We saw yesterday though, didn't we, how practically all of the superstructure of a 1940s model might be coach-built in wood but moving on to the 1950s and 1960s there was still a hangover in the form of cars with wooden doors; aping the trend in a newly-enriched America for 'shooting-brakes' to use for picnics:


And as someone whose body of work is something of a crapola of failed efforts, this one caught my eye. The Peel P50 was produced on the Isle of Man between England and Ireland for a few years in the 1960s (why?), holding the record for the smallest production car ever. What was best about it was the fact you could save on a coffin in the event of the inevitable collision and it is at least the same colour as a Lambo:

On the day in question, your honour, we are lucky to find ourselves amidst a 'meet' of car enthusiasts and my favourite amongst must be a first-generation Ford Capri. This baby was an effort once more to ape the trend in North America with flourishes of streamlining inspired by the Jet Age and colours more suited to sunny California than soggy days in the Midlands:


Let's leave this festival of personal means of transport however to explore the public of yesteryear in the shape of the National Tramway Museum in the Peak District of the same county; where exists as fine a collection as you could hope for in a setting restored to suit. Look at this drophead from Blackpool for example made specifically to enjoy days like these!


And do you ever see an image as iconic as this one (Ed. Yes)? For trams at Sheffield were among the last to be decommissioned, only to be replaced by dirty, noisy and less efficient buses in dirty, noisy cities were we mistakenly figured they'd have all the romance of Greyhounds.
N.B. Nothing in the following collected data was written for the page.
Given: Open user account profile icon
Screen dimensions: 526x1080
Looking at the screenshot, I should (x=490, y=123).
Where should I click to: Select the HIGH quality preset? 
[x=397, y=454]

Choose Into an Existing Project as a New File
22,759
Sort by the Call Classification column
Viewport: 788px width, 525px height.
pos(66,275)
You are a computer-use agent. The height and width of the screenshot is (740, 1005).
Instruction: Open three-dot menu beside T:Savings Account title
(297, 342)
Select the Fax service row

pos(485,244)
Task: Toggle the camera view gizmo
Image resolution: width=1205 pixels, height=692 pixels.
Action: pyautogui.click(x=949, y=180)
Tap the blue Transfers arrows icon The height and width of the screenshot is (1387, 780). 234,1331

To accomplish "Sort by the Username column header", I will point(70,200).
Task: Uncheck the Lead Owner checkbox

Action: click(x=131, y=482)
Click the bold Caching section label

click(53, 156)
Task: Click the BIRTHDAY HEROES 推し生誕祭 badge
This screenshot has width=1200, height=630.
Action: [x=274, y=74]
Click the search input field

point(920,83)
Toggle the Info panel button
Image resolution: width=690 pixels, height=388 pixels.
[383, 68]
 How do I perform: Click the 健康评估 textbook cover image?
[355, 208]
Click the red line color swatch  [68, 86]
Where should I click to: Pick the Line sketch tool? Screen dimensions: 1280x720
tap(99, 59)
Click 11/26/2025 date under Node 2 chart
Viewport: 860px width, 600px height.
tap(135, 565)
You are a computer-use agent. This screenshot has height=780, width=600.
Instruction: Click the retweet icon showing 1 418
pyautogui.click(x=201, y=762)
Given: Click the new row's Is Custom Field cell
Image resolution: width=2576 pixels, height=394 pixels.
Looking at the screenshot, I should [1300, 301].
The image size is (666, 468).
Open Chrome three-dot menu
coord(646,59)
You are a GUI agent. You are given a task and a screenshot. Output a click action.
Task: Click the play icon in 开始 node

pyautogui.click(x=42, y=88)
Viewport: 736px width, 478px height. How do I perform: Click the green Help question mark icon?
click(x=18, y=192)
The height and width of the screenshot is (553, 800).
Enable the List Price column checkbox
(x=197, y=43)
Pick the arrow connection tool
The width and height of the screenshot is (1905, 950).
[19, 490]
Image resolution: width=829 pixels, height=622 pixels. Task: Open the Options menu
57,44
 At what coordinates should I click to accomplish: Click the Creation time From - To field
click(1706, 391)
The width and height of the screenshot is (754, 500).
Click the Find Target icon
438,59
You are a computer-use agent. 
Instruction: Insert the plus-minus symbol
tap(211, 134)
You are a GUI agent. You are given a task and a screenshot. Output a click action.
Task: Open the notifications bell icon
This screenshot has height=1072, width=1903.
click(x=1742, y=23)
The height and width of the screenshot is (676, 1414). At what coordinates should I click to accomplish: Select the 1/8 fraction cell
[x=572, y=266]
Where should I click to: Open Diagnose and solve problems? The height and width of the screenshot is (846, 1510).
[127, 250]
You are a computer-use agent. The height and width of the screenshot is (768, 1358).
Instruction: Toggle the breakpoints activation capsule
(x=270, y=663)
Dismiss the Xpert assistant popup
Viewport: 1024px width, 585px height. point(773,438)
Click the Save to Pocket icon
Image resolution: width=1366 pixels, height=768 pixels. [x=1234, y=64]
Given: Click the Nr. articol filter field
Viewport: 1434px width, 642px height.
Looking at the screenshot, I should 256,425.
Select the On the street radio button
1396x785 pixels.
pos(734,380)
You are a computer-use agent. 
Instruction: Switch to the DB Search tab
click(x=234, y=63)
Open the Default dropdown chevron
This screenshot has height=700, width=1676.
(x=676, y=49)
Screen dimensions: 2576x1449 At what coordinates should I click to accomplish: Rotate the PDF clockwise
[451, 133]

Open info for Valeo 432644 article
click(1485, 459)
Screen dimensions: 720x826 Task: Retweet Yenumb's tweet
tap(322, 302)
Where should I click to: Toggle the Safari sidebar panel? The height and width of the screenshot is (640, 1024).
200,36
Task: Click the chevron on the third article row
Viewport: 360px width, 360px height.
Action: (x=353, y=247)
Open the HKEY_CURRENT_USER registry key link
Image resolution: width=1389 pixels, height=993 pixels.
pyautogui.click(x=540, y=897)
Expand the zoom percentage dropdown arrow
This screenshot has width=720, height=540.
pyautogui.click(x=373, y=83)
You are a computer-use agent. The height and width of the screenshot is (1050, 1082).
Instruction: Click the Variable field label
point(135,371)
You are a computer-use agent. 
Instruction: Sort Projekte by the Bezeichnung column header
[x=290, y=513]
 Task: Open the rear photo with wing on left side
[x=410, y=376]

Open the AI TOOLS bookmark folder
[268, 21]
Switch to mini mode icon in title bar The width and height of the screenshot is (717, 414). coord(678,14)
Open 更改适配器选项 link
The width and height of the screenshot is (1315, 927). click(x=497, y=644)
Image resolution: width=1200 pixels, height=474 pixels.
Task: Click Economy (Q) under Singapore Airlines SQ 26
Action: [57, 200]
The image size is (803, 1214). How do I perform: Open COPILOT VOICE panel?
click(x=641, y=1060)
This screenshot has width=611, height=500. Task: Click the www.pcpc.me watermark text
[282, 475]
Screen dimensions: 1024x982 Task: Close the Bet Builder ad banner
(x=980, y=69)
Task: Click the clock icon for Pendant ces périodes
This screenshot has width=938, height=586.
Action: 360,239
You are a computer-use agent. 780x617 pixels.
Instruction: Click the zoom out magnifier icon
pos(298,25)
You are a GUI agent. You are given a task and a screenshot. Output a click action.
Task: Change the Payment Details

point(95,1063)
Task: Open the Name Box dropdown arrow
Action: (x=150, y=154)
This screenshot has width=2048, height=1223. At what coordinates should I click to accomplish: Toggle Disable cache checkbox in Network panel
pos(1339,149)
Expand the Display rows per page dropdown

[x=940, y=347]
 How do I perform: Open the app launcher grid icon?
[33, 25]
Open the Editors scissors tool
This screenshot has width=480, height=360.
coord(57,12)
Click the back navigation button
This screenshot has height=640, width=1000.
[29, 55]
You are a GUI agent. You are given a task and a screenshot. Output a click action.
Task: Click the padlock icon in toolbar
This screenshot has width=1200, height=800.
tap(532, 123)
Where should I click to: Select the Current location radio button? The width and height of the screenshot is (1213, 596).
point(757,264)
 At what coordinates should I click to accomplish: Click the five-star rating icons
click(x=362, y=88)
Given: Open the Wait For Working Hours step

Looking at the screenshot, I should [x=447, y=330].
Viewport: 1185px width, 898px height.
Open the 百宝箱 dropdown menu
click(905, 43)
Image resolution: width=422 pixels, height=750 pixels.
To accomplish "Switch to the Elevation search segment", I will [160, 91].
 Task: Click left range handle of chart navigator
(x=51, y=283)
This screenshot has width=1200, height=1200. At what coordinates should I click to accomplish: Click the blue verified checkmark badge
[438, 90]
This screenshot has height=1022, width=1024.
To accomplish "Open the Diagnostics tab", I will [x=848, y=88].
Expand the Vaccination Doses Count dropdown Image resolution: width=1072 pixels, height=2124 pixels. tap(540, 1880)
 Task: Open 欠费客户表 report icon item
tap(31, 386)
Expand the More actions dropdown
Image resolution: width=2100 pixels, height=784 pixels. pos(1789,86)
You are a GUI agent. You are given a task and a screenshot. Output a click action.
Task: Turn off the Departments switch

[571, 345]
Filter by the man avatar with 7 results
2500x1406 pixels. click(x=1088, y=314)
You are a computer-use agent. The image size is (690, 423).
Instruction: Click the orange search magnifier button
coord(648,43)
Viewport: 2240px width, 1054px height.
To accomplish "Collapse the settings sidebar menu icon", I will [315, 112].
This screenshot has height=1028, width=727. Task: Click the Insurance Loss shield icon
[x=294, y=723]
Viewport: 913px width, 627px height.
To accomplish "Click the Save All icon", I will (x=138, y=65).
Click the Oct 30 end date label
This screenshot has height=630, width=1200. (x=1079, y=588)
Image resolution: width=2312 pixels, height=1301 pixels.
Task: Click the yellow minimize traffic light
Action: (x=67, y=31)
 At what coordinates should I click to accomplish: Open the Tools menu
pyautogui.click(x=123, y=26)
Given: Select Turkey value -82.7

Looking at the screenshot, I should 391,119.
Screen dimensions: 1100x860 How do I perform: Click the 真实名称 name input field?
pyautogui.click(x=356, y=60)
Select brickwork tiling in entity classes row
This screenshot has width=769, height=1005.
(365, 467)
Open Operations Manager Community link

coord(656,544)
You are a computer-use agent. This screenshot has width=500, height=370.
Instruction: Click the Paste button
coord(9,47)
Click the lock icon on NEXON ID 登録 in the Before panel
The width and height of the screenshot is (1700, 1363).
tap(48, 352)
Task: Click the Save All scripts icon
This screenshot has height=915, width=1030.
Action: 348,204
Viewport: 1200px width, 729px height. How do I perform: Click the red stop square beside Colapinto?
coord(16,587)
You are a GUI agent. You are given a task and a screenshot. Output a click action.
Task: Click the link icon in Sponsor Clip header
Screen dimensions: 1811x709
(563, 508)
They've been re-introduced at great expense in cities like Manchester, because that's how we do things in great Britain:


And I said we'd return to Brush, didn't I, and do I break my promises (Ed. Yes)? For here is the legendary masthead from the Loughborough Works where some of the most iconic locos were built, besides the electrical bogeys powering such trams:


Moving however deeper into the dales, before we depart let us each hire a bicycle to ride along a line replete with cuttings and embankments that passes through some of the most imposing scenery anywhere, albeit smaller in scale than the Himalayas. The cycles are hired from Parsley Hay and the line formed a junction between local services and those between London and Scotland. Join Gromit and I now as we all ring the bells on our handlebars and shout "Express train coming throooooough!" as Gordon did in those books by that vicar with nothing better to do! Before we go too there's chance of an ice-cream at a recently-restored signal-box at Hartington just a mile along the track:


Well I hope you've enjoyed our days out this recent Bank Holiday in the UK as much as I have and if so, why not moan about how things were better back then like I do?